- **Exercise goal**
Once the line containing "This screenshot has width=720, height=405." is found in the entries below, restate it and each following line word for word, stopping after the line containing "Given: Click the 3.2% Engagement Rating badge".

[Start of section]

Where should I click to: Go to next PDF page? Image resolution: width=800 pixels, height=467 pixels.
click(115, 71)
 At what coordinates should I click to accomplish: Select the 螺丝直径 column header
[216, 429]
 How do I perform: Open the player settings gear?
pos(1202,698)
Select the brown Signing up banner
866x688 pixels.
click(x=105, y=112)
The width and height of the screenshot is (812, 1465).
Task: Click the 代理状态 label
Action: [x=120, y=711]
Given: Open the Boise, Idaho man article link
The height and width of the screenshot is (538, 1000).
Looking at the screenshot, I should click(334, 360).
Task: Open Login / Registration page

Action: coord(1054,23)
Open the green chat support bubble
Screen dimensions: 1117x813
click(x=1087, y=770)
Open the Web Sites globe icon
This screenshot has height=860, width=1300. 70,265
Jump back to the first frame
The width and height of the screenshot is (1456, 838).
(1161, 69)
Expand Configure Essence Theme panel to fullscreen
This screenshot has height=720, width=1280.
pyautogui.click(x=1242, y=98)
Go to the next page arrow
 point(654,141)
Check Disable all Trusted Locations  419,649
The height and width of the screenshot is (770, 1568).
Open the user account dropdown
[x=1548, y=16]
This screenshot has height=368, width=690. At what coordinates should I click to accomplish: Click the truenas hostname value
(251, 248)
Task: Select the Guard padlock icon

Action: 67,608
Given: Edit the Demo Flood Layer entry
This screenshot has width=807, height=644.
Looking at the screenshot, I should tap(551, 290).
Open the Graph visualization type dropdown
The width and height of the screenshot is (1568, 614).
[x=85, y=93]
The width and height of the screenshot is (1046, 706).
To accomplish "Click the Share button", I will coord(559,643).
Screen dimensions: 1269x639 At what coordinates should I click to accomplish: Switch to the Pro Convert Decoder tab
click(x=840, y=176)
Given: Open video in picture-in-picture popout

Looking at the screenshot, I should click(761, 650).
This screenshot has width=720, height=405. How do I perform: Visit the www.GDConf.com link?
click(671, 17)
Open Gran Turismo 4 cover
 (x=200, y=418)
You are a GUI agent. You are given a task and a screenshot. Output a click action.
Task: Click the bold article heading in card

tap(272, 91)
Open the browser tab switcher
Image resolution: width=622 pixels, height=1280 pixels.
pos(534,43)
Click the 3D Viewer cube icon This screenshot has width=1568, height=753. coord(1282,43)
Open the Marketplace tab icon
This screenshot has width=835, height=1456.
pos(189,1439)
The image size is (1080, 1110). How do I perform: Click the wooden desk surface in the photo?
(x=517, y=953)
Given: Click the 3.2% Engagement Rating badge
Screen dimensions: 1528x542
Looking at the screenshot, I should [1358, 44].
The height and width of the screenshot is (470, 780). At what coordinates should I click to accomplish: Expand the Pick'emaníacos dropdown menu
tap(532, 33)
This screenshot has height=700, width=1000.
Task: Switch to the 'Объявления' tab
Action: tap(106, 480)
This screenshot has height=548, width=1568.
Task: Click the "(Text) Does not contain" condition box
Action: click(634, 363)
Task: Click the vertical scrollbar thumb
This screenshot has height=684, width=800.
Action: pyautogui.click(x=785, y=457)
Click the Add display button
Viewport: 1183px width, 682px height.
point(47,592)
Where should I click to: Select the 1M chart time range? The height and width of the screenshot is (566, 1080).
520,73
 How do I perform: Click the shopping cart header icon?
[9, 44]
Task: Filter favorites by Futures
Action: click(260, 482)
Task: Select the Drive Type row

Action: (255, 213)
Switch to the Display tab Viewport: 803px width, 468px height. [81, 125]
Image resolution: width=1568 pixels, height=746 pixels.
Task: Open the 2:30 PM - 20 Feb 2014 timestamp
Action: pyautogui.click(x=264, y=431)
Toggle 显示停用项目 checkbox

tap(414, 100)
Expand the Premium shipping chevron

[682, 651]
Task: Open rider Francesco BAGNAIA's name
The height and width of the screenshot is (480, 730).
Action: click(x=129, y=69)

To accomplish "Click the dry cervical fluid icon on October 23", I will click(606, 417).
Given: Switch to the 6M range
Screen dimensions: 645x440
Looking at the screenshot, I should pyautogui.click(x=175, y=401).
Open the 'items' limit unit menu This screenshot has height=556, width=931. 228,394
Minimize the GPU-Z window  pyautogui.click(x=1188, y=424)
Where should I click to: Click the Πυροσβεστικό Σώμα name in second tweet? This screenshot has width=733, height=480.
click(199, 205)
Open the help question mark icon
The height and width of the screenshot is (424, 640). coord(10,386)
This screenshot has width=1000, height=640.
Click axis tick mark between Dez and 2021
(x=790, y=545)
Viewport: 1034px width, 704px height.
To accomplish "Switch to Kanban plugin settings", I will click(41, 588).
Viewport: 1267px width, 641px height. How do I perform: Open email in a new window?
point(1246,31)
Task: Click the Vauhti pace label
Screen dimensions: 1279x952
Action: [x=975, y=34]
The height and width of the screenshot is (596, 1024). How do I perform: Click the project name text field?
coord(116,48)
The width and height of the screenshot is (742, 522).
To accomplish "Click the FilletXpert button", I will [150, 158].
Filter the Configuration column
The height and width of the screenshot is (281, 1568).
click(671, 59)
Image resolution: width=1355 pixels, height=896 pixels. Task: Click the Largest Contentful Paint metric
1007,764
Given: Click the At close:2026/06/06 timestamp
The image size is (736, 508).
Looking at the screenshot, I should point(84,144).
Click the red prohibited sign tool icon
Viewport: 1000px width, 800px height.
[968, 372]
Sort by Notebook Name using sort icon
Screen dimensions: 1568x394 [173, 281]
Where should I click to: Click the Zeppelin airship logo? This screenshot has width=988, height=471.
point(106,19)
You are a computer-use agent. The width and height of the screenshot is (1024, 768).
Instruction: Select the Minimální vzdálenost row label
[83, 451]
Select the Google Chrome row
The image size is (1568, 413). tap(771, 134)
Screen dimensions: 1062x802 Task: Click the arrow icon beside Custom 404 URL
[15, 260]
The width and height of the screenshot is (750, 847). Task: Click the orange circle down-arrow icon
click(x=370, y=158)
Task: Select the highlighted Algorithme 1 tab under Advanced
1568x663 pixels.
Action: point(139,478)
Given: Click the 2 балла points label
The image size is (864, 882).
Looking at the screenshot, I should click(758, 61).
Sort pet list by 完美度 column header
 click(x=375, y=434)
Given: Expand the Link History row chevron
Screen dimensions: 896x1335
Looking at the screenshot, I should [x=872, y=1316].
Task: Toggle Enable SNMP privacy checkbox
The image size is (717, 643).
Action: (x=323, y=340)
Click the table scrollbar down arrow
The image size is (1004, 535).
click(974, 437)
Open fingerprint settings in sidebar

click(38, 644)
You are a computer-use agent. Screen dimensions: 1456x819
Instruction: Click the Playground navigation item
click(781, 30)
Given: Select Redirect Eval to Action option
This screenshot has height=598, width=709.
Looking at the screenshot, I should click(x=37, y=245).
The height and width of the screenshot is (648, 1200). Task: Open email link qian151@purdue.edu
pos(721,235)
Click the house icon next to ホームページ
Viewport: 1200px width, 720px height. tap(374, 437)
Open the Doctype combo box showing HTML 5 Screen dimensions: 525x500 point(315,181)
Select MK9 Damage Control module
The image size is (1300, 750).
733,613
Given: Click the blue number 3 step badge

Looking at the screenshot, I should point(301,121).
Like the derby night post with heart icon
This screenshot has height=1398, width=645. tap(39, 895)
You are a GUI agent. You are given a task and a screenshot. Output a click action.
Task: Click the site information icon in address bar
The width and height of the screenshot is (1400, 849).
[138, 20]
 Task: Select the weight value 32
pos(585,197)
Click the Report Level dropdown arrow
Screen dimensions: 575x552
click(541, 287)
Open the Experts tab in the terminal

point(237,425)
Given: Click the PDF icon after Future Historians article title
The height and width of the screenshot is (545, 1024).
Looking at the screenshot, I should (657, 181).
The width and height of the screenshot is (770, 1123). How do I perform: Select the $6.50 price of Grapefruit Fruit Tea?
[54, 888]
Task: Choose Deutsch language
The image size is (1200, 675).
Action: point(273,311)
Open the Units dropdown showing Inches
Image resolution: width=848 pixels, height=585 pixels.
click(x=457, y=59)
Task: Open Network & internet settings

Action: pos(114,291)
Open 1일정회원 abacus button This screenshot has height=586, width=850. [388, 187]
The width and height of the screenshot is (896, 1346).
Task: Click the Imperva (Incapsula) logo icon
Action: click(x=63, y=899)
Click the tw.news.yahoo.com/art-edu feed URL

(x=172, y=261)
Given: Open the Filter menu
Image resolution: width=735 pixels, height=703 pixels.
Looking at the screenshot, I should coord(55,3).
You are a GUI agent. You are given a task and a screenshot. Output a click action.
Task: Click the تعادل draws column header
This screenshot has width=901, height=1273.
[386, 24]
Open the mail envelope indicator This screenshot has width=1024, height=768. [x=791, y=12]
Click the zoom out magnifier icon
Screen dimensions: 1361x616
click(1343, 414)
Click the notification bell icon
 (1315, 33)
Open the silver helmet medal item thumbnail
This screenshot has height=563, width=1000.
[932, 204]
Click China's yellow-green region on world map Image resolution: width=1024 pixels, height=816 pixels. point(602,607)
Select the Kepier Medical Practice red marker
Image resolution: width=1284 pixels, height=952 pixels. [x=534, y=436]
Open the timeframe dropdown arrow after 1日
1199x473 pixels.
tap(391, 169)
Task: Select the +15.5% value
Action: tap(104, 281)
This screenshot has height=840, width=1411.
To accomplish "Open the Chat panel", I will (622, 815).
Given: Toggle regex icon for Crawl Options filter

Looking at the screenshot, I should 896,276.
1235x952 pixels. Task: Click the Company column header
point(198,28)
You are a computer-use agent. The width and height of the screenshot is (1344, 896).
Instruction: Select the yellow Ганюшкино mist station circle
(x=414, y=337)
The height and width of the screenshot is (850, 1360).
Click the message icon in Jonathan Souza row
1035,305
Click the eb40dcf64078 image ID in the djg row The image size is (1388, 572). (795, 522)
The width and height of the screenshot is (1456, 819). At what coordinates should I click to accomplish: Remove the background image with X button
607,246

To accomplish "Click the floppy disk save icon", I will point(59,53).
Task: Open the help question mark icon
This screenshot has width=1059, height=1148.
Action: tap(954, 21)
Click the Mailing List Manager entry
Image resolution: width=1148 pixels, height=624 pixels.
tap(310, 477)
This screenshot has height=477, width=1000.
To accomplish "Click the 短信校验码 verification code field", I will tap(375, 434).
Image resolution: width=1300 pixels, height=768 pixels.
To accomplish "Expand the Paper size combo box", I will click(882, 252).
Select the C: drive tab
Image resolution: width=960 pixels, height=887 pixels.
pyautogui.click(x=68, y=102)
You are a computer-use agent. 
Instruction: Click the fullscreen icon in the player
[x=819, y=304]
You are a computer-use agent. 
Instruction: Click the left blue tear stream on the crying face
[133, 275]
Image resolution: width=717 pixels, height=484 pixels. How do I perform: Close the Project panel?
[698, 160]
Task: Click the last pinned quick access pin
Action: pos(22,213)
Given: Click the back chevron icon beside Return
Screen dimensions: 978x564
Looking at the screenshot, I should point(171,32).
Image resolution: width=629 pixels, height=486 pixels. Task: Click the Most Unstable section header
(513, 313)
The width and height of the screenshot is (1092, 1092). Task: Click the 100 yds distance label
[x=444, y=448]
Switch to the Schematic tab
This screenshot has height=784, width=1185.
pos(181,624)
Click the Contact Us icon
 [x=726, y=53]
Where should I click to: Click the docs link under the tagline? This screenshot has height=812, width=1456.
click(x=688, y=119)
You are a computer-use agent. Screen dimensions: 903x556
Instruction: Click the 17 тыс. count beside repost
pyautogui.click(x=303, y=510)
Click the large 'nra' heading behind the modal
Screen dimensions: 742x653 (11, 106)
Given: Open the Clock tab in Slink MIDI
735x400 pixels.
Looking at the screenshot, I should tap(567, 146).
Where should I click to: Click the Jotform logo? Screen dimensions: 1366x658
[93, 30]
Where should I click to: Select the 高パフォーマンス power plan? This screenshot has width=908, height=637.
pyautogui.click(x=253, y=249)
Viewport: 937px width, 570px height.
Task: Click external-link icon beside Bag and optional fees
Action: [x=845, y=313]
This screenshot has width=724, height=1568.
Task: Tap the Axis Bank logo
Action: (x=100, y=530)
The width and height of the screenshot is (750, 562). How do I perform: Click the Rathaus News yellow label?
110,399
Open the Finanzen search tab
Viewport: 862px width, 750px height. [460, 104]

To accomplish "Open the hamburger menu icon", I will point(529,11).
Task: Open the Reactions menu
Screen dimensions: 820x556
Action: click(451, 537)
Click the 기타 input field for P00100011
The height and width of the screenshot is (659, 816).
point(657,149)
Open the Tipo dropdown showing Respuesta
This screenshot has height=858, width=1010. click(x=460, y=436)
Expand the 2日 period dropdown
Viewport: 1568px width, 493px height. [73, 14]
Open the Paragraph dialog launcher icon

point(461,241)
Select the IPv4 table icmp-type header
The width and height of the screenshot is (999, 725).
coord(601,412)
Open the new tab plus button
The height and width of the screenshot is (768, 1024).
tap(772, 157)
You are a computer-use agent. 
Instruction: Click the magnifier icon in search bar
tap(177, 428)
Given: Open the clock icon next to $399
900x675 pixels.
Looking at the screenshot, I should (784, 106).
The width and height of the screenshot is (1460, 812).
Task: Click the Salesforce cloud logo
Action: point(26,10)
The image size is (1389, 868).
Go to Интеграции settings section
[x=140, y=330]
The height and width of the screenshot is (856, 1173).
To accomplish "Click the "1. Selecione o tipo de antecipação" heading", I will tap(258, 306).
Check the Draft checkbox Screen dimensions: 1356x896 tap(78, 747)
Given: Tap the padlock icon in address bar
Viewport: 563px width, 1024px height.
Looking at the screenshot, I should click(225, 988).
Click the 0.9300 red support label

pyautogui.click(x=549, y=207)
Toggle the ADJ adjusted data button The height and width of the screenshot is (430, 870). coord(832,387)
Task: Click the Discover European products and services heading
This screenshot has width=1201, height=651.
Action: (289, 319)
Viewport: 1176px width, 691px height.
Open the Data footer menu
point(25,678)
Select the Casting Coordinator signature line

[End of section]

- **Completed exercise**
This screenshot has width=720, height=405. How do I perform: Visit the www.GDConf.com link?
click(671, 17)
Open Gran Turismo 4 cover
 (x=200, y=418)
You are a GUI agent. You are given a task and a screenshot. Output a click action.
Task: Click the bold article heading in card

tap(272, 91)
Open the browser tab switcher
Image resolution: width=622 pixels, height=1280 pixels.
pos(534,43)
Click the 3D Viewer cube icon This screenshot has width=1568, height=753. coord(1282,43)
Open the Marketplace tab icon
This screenshot has width=835, height=1456.
pos(189,1439)
The image size is (1080, 1110). How do I perform: Click the wooden desk surface in the photo?
(x=517, y=953)
Given: Click the 3.2% Engagement Rating badge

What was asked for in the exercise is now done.